Welcome to NBlog, the NoticeBored blog

I may meander but I'm exploring, not lost

Aug 7, 2013

ISO/IEC 27004 back on track?

At long last: a glimmer of hope
on the ISO27k metrics front!  

ISO/IEC JTC1/SC27 respondents to a questionnaire circulated by the editors responsible for revising ISO/IEC 27004:2009 acknowledge that the current published standard is wordy, academic, perhaps even unworkable, which is probably why it has achieved such a low uptake, despite the obvious need for measurements as part of an Information Security Management System.  No surprise there. 
However, there are encouraging signs that the editors and project team are prepared to consider a markedly different approach, although there is some concern that the new version ought to be backward compatible with the old (one might ask “Why?” given that it is hardly being used!).  I hope publication of the current version of 27004 has not, in fact, set the field back which was the fear expressed to SC27 in the formal comments accompanying NZ’s vote against publishing the standard.

Given that the editors feel “ISMS standards are practical standards, not university textbooks”, the rather academic and unhelpful measurement modelling content of the current version will hopefully be dropped like a stone, toned-down or at least relegated to an dark and dusty annex.
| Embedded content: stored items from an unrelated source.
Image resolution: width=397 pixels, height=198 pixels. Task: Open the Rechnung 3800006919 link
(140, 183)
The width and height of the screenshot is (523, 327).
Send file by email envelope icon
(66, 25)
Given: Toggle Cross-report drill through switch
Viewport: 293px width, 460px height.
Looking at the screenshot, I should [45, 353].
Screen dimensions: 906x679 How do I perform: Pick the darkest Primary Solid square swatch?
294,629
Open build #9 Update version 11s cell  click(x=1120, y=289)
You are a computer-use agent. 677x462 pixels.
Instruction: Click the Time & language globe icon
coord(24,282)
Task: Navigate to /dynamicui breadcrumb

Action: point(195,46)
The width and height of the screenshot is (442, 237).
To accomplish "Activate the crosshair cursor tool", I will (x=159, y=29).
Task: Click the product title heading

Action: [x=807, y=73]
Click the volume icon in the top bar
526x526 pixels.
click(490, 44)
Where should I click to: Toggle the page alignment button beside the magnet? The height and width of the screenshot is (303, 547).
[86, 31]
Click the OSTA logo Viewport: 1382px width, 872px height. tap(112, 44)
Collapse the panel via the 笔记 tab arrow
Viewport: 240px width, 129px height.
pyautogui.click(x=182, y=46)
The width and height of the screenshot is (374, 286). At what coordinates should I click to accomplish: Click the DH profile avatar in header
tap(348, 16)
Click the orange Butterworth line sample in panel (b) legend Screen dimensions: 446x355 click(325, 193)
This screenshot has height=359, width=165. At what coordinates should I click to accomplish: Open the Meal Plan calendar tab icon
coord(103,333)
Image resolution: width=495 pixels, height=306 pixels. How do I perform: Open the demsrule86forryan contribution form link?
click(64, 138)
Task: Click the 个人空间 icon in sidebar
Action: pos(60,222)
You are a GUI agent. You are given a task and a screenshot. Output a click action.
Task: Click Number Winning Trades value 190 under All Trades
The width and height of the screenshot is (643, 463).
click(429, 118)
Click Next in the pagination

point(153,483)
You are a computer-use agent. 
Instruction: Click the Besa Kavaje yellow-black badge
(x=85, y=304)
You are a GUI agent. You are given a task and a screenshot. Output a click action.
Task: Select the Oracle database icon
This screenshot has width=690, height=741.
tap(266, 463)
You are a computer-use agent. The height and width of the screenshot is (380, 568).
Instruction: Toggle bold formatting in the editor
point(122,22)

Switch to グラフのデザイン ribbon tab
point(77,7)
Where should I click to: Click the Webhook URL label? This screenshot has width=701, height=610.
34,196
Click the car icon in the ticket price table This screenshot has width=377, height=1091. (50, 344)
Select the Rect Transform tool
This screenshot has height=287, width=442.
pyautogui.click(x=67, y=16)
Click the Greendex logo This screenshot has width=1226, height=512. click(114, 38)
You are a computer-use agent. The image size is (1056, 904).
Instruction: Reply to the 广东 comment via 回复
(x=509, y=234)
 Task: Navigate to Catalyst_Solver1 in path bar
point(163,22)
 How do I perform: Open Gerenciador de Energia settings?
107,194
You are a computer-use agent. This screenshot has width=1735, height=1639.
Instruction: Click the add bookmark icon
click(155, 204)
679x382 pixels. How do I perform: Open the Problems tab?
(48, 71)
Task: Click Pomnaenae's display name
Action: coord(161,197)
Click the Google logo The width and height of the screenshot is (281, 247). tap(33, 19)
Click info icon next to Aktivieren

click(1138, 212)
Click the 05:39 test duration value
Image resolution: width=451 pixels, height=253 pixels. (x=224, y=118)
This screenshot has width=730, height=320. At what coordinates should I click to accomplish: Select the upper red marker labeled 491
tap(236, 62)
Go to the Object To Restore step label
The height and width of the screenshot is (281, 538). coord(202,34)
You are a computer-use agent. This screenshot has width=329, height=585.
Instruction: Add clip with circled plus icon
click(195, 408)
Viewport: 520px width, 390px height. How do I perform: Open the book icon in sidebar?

Other security measurement standards are being trawled for more pragmatic guidance in relation to ISO27k. NIST SP800-55 Revision 1 certainly merits a closer look, as does ISO/IEC 15939, BSI’s BIP 0074 and perhaps IT Grundshutz. The idea of ‘categorizing’ metrics seems to have taken hold, although there is no agreement yet on the nature of those categories, while maturity metrics are also of interest (in the sense that an organization’s infosec metrics will change as its approach to and experience of infosec matures). Meanwhile, for those who simply can’t wait for the 27004 update, we recommend the PRAGMATIC approach which, we believe, addresses many of the shortcomings of 27004 - for example, how to select or design worthwhile security metrics, those being workable measures that support both business/strategic and information security management objectives.
I will be doing my level best to help the SC27 project team exploit the PRAGMATIC ideas and other concepts from the book, where appropriate.